As progressives, we must occasionally test our beliefs by venturing into the netherworld of the Heritage Foundation, Cato Institute, and American Enterprise Institute (AEI). This is a murky world, filled with half-truths and an emphasis on minor but conservative-friendly points. The issue of income and wealth distribution is a timely example.
The American Enterprise Institute dismisses us as “inequality alarmists.”
The Heritage Foundation claims that the poor get a lot of hidden benefits like food stamps, public housing, and school lunches. They don’t mention the numerous regressive taxes disproportionately paid by low-income people.
The Cato Institute argues that “consumption inequality” is low, as evidenced, for example, by the fact that “refrigerators are now all but universal in the United States…the IKEA model will keep your beer just as cold as the Sub-Zero model.” They quote University of Chicago economist Christian Broda: “We may have won the war against poverty without even noticing it.”
The most serious denial came from the Heritage Foundation, which uses actual data to make a point: while income inequality has grown for the top 1% in recent years, wealth inequality has remained remarkably steady. The claim is repeated by AEI. Both organizations cite a paper by Kopczuk and Saez, which shows that the share of wealth owned by the top 1% has decreased from the early 1900s to the early 2000s, possibly because the “democratization of stock ownership…now spreads stock market gains and losses much more widely than in the past.”
Heritage makes the most of this claim, urging us to “remember that wealth concentration has declined among top earners, even according to the very economist the left generally cites to argue that income inequality has grown.”

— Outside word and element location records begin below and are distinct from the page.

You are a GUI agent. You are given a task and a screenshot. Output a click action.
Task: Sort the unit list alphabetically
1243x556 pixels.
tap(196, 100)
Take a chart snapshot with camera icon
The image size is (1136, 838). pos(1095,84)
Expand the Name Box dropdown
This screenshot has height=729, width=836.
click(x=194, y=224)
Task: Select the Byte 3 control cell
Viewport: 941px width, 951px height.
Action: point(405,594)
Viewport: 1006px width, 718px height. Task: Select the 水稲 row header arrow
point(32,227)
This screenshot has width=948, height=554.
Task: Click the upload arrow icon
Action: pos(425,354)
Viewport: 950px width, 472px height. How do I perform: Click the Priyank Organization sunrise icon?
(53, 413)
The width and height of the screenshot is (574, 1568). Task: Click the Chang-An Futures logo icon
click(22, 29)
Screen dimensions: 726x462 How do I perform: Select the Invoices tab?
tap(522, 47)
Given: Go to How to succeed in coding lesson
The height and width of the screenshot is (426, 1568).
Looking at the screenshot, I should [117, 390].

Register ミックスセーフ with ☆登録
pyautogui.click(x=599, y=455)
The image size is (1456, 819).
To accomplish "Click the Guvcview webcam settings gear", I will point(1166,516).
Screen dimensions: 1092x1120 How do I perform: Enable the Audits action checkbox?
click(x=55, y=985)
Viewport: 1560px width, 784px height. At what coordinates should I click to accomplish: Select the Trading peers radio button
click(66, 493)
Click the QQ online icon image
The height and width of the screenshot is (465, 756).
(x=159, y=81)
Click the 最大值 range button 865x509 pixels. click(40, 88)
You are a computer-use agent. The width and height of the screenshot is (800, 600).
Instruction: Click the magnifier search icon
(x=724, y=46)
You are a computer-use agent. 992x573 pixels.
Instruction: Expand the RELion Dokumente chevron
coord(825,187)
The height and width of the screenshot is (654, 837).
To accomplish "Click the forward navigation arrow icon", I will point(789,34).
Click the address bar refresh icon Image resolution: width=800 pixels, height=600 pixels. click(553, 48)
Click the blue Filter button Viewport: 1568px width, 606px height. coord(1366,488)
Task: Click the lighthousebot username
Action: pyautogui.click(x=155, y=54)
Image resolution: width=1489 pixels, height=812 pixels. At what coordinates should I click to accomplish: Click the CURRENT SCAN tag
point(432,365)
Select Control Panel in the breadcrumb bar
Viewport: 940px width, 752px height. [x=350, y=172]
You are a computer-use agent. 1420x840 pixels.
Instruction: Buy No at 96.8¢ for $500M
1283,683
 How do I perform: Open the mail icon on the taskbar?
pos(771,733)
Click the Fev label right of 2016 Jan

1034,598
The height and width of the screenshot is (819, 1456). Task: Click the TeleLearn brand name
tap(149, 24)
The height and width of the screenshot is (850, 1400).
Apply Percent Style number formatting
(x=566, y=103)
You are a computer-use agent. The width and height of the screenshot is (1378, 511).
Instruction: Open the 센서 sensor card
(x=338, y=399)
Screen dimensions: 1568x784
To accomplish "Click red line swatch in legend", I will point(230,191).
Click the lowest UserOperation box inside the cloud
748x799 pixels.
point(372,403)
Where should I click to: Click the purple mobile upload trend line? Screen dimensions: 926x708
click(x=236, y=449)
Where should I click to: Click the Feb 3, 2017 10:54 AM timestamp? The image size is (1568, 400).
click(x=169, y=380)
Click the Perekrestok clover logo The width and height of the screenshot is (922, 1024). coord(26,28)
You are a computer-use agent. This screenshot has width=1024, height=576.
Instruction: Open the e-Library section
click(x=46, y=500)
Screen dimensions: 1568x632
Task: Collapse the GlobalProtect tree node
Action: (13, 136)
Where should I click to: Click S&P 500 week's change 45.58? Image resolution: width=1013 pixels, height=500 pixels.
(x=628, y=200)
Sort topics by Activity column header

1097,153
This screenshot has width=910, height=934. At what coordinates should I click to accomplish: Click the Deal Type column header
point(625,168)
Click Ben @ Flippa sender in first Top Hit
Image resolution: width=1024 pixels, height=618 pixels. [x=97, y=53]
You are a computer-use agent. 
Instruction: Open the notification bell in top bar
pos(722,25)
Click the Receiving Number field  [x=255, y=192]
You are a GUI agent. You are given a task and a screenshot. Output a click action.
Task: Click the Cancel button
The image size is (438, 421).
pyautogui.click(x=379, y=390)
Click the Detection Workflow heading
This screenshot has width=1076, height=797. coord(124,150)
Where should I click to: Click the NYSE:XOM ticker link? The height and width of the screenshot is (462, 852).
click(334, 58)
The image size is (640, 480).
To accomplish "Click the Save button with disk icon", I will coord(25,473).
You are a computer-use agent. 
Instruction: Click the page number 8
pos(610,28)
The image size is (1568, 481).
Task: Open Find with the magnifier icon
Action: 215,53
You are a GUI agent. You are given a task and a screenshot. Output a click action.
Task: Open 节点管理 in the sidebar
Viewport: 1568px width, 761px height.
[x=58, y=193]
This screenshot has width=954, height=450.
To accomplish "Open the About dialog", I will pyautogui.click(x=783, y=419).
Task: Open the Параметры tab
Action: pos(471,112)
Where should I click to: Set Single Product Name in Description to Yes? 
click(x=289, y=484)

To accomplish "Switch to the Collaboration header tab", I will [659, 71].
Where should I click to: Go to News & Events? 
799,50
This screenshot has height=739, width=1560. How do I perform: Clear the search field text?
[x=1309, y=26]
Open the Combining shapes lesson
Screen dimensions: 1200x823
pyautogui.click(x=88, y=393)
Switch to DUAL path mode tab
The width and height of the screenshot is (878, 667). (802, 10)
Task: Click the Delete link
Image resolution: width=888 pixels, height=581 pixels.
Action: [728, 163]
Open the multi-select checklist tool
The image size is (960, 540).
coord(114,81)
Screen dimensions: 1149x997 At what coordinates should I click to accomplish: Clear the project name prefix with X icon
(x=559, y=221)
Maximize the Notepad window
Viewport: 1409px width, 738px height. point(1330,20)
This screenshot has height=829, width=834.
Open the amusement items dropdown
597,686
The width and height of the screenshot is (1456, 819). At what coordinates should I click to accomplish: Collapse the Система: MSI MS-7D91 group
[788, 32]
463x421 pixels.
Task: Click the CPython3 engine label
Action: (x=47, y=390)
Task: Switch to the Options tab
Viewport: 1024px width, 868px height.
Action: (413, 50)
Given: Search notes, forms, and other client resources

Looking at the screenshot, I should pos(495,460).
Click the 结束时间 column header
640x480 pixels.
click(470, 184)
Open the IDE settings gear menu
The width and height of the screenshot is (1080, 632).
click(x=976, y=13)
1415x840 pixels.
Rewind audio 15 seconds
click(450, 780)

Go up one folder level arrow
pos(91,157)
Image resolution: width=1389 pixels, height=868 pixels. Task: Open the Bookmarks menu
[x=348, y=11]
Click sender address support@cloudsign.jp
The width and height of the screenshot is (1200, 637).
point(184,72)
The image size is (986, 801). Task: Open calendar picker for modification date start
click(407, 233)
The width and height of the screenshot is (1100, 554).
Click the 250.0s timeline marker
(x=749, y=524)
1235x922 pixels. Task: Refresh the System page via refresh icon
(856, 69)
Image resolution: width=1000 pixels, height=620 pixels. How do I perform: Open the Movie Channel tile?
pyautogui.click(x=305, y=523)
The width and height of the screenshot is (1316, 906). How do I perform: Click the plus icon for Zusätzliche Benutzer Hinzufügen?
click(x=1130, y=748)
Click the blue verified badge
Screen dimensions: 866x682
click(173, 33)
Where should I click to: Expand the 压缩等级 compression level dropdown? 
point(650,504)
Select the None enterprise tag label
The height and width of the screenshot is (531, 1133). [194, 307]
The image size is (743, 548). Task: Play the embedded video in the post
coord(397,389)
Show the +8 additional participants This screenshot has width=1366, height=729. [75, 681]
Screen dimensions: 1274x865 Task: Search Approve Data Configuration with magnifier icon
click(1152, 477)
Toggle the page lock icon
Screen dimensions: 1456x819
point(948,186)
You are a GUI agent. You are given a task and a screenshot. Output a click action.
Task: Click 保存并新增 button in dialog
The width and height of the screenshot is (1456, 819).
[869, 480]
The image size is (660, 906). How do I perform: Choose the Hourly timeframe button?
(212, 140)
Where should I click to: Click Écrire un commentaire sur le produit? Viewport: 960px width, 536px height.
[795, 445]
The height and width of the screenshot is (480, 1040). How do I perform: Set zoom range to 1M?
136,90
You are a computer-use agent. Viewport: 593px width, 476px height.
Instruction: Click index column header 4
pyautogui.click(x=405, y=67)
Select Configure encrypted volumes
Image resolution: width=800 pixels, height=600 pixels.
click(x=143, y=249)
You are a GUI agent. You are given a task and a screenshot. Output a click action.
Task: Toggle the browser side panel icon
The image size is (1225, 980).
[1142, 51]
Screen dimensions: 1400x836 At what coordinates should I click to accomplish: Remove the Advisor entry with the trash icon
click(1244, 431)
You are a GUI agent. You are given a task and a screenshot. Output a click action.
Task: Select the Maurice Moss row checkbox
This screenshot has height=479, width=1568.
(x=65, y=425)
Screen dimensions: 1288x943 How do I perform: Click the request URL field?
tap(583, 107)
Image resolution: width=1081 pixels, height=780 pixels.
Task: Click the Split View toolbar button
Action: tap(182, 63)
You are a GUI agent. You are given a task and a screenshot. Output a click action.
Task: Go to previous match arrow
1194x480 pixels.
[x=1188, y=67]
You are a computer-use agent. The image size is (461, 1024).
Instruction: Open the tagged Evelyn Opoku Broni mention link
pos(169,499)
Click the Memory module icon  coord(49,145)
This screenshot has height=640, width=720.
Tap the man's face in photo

But we need to take a closer look. No one disputes that inequality was held in check by the Depression, World War 2, and the consumer-driven economy and progressive tax structures that lasted through the 1970s. It is the pattern of wealth inequality after 1980 that must be investigated to determine if indeed a “democratization of stock ownership” leveled the wealth accumulation percentages for everyone.
Data from Edward Wolff (Table 2 and here) confirms that from 1983 to 2007 the percentages of net worth and financial wealth for the top 1% barely budged.
But the percentages for the rest of the richest 5% increased by almost 20%.
And the percentages for the poorest 80% of the population DECREASED by almost 20%.
In other words, the share of wealth owned by the top 1% leveled off because the “democratization of stock ownership” spread the wealth among just 5% of the population, those earning an average of $500,000 per year. A few people — 5 out of 100 — got very rich, but everyone else lost ground.
These results are supported by Federal Reserve figures (Table 4), which show 1998-2007 wealth percentages steady for the richest 1%, but up about 15% for the remainder of the richest 5% of Americans.
One more note to conservatives in denial: if the wealth inequality shares finally do level off, it may be more of a saturation point than a sign of progress. With the richest 20% owning 93% of the country’s non-home wealth, it can’t get much worse.